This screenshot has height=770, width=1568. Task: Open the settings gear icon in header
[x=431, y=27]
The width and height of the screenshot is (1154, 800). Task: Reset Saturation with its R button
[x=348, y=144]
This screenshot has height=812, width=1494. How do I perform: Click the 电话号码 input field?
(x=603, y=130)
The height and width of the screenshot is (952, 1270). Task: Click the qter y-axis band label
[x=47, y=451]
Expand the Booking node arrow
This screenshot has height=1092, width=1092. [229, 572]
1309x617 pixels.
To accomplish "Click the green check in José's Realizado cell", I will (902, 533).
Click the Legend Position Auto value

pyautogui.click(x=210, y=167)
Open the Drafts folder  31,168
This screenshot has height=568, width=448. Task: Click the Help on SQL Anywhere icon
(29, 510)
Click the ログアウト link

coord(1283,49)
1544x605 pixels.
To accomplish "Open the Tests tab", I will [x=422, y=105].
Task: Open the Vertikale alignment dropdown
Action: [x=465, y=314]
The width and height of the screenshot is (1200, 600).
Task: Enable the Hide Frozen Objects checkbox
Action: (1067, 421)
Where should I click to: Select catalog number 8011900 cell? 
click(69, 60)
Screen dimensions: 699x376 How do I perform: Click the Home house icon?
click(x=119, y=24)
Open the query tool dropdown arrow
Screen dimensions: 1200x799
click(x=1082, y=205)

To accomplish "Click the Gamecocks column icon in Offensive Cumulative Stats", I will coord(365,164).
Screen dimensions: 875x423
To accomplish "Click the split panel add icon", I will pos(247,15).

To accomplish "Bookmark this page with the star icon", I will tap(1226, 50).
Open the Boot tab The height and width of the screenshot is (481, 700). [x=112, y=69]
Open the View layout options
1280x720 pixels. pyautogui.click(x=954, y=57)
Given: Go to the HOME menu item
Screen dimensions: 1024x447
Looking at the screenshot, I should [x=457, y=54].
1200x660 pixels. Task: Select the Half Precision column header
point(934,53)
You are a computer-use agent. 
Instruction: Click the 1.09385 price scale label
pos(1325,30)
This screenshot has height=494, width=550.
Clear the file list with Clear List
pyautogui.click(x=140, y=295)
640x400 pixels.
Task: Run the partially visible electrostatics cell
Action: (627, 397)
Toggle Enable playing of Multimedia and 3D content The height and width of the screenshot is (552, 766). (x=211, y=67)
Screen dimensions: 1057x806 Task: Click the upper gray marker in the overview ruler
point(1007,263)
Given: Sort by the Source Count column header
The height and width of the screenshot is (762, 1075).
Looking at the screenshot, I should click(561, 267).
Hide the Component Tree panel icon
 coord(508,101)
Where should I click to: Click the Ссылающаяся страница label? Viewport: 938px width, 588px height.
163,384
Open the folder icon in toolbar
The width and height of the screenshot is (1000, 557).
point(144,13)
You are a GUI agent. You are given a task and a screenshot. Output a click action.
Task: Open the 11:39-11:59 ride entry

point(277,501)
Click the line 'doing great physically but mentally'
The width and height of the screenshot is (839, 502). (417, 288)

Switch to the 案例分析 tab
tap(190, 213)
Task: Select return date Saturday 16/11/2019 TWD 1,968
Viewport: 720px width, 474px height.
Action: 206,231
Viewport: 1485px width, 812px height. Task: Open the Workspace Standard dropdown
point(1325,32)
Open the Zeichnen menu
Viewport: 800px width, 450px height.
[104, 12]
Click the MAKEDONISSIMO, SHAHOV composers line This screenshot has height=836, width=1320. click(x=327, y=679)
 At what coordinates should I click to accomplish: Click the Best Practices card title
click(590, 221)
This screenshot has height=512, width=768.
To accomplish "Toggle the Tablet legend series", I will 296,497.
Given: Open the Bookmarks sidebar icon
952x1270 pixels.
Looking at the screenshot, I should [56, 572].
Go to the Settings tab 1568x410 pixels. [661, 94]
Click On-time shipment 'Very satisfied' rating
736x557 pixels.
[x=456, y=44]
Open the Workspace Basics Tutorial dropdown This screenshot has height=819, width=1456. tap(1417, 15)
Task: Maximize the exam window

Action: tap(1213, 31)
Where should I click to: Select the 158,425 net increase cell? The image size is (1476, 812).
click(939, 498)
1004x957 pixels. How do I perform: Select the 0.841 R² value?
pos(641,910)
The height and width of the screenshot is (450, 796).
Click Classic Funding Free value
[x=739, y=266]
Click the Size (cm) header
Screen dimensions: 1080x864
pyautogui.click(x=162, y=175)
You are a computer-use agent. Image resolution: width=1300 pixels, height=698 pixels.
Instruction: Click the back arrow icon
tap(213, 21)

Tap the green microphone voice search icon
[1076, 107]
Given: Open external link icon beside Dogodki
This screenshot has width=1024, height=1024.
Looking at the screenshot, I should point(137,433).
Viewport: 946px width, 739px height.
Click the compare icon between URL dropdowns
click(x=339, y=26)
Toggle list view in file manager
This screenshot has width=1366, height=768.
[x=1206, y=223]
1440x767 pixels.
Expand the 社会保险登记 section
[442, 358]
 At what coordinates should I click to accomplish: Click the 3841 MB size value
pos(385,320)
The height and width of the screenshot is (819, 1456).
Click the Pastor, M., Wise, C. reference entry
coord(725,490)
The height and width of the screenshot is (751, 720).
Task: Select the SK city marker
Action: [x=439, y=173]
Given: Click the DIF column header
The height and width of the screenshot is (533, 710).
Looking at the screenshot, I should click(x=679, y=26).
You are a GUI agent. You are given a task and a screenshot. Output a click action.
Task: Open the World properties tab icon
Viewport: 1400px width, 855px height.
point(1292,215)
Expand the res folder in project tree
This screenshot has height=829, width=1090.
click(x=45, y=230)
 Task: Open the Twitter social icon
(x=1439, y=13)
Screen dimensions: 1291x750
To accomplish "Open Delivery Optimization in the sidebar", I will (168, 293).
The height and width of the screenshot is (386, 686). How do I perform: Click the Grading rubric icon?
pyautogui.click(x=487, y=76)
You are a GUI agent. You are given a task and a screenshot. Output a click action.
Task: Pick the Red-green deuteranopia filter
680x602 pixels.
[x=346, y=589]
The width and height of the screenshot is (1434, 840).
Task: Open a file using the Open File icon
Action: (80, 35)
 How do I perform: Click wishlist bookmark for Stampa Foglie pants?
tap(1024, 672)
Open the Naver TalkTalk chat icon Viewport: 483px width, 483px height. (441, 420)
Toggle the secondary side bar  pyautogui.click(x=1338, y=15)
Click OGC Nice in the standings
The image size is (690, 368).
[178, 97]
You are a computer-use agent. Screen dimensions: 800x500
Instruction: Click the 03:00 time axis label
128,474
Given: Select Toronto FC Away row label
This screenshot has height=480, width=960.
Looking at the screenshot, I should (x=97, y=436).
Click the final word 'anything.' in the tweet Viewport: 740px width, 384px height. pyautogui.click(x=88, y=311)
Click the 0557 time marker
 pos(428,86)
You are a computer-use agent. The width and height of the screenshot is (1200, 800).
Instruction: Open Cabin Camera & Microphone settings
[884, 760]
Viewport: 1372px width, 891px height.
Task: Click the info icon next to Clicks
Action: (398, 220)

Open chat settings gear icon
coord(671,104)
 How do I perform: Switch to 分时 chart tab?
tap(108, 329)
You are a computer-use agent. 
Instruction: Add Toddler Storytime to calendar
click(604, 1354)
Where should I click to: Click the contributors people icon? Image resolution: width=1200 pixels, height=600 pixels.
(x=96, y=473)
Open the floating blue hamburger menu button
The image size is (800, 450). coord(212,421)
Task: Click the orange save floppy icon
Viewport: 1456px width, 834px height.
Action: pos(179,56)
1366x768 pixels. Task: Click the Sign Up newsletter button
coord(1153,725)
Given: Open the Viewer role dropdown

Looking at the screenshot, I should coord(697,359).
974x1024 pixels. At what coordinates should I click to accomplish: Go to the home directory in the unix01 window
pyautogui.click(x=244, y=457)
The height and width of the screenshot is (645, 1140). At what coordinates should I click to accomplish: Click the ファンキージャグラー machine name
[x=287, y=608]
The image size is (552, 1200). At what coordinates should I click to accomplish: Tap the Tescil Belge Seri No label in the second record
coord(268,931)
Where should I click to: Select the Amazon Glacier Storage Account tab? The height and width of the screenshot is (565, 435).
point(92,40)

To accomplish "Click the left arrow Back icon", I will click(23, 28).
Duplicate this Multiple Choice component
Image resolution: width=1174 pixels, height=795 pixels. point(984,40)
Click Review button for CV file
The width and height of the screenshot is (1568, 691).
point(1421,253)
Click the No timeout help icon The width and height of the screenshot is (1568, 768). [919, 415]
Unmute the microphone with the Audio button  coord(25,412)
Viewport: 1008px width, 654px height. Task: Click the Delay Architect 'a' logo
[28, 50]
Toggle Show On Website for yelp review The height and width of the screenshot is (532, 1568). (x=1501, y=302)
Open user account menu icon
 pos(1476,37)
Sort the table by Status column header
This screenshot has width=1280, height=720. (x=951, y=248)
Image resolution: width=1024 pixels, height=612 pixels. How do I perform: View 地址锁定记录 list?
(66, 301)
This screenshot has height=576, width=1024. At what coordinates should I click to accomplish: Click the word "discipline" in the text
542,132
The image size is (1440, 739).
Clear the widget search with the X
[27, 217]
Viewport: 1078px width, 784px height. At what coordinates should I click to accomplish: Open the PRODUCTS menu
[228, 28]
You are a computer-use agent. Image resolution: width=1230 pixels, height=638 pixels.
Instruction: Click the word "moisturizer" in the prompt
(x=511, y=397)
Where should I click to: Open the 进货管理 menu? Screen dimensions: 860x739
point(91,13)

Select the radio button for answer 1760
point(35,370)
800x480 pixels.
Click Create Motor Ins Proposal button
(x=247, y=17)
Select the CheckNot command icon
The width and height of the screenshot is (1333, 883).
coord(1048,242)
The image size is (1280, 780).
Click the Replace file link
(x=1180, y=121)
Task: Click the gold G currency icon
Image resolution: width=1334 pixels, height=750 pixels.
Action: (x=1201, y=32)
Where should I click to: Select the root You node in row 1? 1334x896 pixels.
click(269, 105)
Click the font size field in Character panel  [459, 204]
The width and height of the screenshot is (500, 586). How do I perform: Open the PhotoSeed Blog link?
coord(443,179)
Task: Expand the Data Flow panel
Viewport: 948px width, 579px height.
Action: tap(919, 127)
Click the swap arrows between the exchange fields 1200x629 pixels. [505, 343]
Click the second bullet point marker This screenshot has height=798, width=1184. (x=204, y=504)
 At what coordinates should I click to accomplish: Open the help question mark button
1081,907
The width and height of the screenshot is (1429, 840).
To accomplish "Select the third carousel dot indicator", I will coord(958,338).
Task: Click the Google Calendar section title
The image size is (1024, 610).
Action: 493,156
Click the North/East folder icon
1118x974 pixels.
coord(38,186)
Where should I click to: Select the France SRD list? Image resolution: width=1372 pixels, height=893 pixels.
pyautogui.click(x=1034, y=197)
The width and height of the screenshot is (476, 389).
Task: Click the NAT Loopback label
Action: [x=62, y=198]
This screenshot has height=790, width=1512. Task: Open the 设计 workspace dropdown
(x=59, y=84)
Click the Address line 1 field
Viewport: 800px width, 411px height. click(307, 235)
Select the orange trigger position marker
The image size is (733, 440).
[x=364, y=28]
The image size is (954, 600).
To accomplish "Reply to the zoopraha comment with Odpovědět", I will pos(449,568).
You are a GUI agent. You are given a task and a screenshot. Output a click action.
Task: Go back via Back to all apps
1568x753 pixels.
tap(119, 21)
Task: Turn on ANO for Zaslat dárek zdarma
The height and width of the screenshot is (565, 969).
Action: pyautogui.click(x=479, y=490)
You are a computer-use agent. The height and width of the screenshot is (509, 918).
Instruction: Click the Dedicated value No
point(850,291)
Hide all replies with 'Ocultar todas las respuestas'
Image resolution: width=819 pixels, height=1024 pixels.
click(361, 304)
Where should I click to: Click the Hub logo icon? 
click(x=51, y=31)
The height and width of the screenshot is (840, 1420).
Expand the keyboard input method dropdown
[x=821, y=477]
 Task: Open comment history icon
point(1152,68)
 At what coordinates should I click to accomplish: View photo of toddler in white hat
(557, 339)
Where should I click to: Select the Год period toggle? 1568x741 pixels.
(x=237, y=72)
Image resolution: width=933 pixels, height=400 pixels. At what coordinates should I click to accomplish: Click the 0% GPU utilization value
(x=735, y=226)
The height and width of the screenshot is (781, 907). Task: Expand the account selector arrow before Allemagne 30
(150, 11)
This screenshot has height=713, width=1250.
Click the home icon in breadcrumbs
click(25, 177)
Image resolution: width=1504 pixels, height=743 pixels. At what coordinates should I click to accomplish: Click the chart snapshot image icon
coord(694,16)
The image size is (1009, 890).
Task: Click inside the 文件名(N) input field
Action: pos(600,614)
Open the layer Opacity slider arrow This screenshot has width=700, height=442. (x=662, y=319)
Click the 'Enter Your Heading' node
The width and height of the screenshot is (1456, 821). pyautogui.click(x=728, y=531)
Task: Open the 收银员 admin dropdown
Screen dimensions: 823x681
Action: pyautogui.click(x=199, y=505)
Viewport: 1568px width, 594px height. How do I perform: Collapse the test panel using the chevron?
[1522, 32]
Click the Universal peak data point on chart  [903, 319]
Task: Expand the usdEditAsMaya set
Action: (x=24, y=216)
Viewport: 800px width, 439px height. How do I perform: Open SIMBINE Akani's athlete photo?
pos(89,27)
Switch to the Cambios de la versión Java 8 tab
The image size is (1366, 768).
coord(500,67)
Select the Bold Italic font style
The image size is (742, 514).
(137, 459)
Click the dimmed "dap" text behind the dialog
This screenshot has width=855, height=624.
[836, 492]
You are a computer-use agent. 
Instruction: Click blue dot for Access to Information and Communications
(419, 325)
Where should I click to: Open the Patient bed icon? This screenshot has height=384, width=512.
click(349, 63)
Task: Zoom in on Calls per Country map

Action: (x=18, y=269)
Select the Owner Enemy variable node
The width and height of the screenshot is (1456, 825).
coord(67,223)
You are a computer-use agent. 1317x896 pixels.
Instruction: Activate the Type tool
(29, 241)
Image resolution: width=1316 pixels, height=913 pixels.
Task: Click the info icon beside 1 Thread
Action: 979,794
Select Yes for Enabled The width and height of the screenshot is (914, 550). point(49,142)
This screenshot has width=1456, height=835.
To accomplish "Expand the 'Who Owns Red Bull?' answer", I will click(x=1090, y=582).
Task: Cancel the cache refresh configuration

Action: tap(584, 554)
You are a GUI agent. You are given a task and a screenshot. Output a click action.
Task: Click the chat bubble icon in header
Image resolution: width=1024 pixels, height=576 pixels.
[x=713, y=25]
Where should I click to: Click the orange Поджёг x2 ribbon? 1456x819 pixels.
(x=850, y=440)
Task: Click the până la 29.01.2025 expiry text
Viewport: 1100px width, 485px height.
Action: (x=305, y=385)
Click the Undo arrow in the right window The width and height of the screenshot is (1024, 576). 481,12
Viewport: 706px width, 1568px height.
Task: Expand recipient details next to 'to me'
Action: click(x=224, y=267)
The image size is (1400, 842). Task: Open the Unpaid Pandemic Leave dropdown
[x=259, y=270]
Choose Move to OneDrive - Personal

→ **REQUIREMENT**:
Output as a JSON list of strings the part of the entries that opens with the line containing "Toggle Enable playing" and closes with the line containing "Looking at the screenshot, I should click(561, 267).", one string per line and blank lines left out.

→ **SOLVED PROBLEM**:
[
  "Toggle Enable playing of Multimedia and 3D content The height and width of the screenshot is (552, 766). (x=211, y=67)",
  "Screen dimensions: 1057x806 Task: Click the upper gray marker in the overview ruler",
  "point(1007,263)",
  "Given: Sort by the Source Count column header",
  "The height and width of the screenshot is (762, 1075).",
  "Looking at the screenshot, I should click(561, 267)."
]